И вдруг все стало на свои места: он дерется с таркааном один на один на пороге хлева — костер или то, что от него осталось, светит ему прямо в лицо, — и стоит отступить еще на шаг, как два калорменца, стоящие наготове, захлопнут за ним дверь. Тириан понял, что его гнали к хлеву с самого начала. И преисполнился решимости биться с таркааном до последнего, зная заранее, чем закончится бой.

Но тут ему в голову пришло иное решение.

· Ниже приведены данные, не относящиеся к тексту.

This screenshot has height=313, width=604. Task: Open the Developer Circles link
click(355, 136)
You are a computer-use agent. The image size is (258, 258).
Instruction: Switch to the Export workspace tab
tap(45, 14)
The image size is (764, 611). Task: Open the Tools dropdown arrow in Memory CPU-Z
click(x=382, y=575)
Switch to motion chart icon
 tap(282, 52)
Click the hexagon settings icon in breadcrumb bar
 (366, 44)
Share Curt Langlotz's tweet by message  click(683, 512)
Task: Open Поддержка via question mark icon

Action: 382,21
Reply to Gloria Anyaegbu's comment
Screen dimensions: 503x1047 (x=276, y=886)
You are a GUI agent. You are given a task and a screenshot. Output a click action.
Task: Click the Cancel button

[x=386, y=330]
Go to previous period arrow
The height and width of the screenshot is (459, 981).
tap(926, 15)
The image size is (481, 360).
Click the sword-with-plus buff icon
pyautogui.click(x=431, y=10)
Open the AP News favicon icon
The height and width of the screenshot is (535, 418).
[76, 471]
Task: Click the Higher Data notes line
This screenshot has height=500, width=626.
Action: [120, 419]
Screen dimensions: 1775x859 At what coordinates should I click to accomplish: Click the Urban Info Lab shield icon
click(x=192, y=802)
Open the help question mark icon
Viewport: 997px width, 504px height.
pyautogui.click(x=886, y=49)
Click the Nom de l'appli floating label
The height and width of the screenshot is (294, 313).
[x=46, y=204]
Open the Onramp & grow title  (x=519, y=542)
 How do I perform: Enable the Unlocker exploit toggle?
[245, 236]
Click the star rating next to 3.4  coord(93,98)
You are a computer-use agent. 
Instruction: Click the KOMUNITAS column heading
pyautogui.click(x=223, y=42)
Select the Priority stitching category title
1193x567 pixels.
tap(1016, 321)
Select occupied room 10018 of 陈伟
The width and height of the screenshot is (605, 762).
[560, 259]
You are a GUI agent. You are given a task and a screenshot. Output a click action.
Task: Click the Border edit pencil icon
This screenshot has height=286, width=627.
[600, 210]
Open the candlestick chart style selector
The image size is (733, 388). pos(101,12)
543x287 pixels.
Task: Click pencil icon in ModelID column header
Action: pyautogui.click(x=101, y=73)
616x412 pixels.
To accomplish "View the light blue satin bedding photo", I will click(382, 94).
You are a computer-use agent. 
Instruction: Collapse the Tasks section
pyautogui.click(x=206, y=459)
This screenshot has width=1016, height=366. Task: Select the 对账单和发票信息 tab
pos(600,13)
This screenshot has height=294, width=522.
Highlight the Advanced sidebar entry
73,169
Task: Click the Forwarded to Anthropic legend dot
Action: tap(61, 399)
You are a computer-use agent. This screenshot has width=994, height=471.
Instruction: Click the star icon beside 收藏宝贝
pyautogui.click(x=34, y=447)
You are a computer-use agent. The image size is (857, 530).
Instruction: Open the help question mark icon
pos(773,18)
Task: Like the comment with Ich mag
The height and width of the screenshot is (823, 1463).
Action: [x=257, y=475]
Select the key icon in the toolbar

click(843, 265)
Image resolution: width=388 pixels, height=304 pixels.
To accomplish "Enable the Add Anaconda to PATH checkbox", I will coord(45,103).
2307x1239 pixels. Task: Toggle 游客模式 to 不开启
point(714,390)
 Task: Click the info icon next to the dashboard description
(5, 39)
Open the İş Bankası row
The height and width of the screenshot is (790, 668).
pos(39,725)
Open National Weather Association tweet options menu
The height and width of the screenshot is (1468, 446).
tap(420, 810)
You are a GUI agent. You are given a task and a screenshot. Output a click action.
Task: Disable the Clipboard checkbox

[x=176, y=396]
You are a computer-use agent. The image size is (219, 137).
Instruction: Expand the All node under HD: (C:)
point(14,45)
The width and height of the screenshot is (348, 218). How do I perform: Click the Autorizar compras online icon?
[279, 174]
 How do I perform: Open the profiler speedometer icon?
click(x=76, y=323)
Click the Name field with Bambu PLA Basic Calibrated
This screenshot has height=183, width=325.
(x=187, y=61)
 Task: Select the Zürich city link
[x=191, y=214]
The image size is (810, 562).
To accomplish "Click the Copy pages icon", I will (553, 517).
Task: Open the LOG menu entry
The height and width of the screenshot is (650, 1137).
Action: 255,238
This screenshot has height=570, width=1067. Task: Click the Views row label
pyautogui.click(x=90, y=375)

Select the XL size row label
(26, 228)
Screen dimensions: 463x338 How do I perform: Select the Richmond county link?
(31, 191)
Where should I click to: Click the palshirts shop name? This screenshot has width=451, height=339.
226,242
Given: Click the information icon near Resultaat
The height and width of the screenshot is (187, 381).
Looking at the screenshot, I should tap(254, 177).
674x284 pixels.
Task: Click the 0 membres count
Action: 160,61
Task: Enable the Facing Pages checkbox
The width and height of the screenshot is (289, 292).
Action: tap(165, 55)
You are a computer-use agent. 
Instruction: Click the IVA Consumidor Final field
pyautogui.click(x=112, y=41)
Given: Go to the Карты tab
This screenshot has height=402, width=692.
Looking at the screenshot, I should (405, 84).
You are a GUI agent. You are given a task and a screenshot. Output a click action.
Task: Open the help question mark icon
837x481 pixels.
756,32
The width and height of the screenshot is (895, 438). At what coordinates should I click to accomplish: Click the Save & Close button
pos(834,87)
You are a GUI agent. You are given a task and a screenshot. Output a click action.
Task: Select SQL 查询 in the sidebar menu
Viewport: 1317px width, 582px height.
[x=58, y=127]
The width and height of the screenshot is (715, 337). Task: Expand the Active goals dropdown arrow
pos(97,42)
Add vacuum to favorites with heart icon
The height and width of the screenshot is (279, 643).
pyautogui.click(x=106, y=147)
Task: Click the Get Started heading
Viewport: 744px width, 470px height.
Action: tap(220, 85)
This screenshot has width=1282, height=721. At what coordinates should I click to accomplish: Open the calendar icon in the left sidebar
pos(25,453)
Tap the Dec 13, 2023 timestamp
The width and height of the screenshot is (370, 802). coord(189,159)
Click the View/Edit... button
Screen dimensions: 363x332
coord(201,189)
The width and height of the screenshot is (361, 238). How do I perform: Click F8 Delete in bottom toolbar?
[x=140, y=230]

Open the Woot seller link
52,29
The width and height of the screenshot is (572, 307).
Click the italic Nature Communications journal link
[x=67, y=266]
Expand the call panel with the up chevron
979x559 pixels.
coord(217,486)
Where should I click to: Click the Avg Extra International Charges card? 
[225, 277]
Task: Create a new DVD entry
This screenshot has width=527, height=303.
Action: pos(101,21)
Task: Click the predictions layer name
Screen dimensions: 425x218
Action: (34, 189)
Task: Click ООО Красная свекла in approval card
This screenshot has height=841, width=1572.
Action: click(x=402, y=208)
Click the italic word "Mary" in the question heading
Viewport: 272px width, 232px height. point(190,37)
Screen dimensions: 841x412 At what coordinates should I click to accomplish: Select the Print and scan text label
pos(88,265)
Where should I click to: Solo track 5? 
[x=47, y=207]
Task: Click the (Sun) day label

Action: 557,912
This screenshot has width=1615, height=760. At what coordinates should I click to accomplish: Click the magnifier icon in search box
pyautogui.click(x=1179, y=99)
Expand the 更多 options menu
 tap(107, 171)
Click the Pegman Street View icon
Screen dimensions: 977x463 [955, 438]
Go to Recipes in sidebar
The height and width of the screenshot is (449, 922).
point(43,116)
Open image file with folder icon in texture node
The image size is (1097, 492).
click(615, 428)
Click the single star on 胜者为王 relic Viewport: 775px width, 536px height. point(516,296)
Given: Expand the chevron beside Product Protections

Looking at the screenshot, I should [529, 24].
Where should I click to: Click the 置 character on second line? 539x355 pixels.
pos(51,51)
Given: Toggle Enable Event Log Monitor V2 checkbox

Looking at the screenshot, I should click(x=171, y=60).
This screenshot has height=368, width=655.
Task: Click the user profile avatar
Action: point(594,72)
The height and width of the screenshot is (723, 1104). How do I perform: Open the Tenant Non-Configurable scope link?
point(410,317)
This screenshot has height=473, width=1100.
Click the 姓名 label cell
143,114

Отбросив свой меч в сторону, он шагнул вперед, прямо под сверкающий клинок таркаана, ухватил Ришду за пояс и с криком: «Добро пожаловать на встречу с Ташем!» увлек врага за собою в хлев. Снова, как и в случае с Обезьянычем, оглушительно загрохотало, земля дрогнула, ослепительная вспышка озарила ночную тьму.

Калорменские воины завопили: «Таш! Таш!» и захлопнули дверь. Пусть Таш его заберет, военачальника, коль скоро он нужен Ташу, а им самим встречаться с Неумолимым нет никакого резона.